- Task directions: Search the records for "computer" and copy each line that holds it.

Stored data entries
=-=-=-=-=
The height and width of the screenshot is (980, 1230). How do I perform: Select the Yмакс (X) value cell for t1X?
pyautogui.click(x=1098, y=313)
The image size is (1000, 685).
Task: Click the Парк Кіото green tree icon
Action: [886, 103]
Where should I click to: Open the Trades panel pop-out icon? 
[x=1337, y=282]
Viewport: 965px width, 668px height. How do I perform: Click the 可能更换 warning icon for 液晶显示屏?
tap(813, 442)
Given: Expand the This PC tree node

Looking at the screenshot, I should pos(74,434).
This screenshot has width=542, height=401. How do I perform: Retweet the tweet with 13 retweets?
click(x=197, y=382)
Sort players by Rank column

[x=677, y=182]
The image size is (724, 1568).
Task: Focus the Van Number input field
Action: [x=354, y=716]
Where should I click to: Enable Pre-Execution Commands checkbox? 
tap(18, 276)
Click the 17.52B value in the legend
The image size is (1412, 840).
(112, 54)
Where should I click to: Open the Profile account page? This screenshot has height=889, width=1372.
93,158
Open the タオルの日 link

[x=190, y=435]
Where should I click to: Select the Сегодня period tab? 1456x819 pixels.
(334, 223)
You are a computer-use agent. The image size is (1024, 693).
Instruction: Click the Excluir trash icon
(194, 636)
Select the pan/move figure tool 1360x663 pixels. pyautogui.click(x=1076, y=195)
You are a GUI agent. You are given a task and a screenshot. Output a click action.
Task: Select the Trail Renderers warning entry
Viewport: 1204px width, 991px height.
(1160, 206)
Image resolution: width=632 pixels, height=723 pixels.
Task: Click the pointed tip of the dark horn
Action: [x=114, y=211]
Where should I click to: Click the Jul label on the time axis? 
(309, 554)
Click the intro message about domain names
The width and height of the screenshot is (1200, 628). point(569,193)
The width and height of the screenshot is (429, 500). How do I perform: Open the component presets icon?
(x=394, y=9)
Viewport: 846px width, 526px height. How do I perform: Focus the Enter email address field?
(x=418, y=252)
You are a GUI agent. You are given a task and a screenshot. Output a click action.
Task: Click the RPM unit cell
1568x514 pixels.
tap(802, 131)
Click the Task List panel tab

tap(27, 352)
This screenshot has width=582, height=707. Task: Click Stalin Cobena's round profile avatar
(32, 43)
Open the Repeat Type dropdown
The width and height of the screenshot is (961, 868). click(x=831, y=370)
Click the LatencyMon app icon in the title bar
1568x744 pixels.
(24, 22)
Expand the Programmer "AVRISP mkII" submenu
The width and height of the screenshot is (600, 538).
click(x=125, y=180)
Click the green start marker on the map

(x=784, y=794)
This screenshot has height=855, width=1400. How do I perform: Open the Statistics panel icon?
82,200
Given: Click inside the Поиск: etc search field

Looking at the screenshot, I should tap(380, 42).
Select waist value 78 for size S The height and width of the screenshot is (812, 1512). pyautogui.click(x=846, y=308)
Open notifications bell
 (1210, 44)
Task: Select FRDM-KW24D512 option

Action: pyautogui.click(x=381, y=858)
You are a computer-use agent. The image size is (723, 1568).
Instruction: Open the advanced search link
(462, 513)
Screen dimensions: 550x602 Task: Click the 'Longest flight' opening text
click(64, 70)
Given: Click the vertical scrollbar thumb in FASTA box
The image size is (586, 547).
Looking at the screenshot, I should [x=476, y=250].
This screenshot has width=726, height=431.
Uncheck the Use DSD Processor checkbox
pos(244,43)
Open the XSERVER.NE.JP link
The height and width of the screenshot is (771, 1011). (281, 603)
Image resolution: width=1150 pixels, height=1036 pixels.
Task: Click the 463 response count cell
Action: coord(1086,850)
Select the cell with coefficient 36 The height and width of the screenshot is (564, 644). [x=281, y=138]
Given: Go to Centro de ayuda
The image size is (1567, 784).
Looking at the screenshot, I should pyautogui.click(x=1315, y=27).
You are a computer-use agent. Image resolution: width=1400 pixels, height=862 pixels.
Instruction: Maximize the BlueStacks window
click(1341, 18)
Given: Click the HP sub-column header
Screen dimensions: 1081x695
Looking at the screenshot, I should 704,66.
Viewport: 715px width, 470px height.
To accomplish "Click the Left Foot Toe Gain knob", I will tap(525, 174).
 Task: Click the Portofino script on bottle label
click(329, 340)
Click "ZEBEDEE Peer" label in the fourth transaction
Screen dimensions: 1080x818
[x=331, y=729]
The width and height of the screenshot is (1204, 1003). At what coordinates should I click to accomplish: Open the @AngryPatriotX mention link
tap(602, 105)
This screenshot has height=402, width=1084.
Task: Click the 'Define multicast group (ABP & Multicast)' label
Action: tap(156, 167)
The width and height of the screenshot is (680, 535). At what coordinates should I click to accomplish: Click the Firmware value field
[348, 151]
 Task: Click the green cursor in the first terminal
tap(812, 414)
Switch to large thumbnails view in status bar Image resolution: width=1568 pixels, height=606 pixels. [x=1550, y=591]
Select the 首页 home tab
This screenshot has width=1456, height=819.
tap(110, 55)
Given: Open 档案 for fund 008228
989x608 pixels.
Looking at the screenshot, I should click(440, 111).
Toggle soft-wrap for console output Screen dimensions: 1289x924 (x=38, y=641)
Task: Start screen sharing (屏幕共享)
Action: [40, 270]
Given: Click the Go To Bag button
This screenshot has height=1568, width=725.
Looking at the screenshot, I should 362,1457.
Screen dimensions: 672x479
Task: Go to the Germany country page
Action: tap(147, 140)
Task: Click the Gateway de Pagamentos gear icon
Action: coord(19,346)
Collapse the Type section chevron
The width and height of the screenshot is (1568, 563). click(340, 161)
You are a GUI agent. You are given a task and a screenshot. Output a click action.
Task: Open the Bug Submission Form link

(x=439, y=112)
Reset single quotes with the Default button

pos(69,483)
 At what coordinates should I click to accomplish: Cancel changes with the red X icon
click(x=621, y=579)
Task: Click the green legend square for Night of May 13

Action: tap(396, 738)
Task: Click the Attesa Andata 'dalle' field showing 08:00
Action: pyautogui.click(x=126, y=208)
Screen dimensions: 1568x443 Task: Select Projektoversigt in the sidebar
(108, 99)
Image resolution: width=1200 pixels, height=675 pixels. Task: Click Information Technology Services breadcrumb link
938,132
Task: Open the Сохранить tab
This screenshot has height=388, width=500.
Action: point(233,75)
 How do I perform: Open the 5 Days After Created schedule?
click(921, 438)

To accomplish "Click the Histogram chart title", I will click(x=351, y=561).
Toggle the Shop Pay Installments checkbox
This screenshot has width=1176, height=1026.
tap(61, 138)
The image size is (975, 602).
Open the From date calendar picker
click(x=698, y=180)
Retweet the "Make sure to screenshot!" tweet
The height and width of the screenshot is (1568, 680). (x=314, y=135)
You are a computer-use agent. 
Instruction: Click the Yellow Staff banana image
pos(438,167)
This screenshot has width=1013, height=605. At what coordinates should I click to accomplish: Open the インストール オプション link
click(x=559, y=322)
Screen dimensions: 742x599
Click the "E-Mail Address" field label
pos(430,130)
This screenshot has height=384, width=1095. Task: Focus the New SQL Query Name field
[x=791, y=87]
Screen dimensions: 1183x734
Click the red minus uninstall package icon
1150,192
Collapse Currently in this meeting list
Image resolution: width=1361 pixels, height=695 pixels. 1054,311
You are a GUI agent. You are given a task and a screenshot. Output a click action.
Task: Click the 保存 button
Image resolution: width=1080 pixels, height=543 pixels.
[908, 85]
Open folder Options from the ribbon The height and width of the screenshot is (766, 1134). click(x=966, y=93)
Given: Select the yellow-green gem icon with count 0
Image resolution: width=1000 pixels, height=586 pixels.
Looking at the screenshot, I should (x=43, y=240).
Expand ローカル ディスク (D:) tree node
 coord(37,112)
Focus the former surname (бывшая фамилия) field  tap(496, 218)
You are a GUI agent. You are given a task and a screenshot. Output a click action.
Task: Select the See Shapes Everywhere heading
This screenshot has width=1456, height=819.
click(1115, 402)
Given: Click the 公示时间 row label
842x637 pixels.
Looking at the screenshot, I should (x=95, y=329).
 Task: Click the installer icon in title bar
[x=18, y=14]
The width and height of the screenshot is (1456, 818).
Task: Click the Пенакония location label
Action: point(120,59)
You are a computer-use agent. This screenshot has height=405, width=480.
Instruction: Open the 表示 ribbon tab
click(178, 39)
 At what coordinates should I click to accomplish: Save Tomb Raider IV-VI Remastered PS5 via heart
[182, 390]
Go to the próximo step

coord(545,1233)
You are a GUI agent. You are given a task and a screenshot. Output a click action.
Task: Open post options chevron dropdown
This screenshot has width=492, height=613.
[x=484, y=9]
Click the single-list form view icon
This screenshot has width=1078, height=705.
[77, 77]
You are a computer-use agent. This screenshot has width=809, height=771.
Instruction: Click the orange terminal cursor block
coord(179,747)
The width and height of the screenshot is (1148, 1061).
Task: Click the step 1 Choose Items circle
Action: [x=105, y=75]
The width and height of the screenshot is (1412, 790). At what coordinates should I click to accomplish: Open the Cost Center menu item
=-=-=-=-=
- Reply:
You are a computer-use agent. The image size is (1024, 693).
You are a computer-use agent. The image size is (723, 1568).
You are a computer-use agent. Image resolution: width=1400 pixels, height=862 pixels.
You are a computer-use agent. 
You are a computer-use agent. This screenshot has height=405, width=480.
You are a computer-use agent. This screenshot has width=809, height=771.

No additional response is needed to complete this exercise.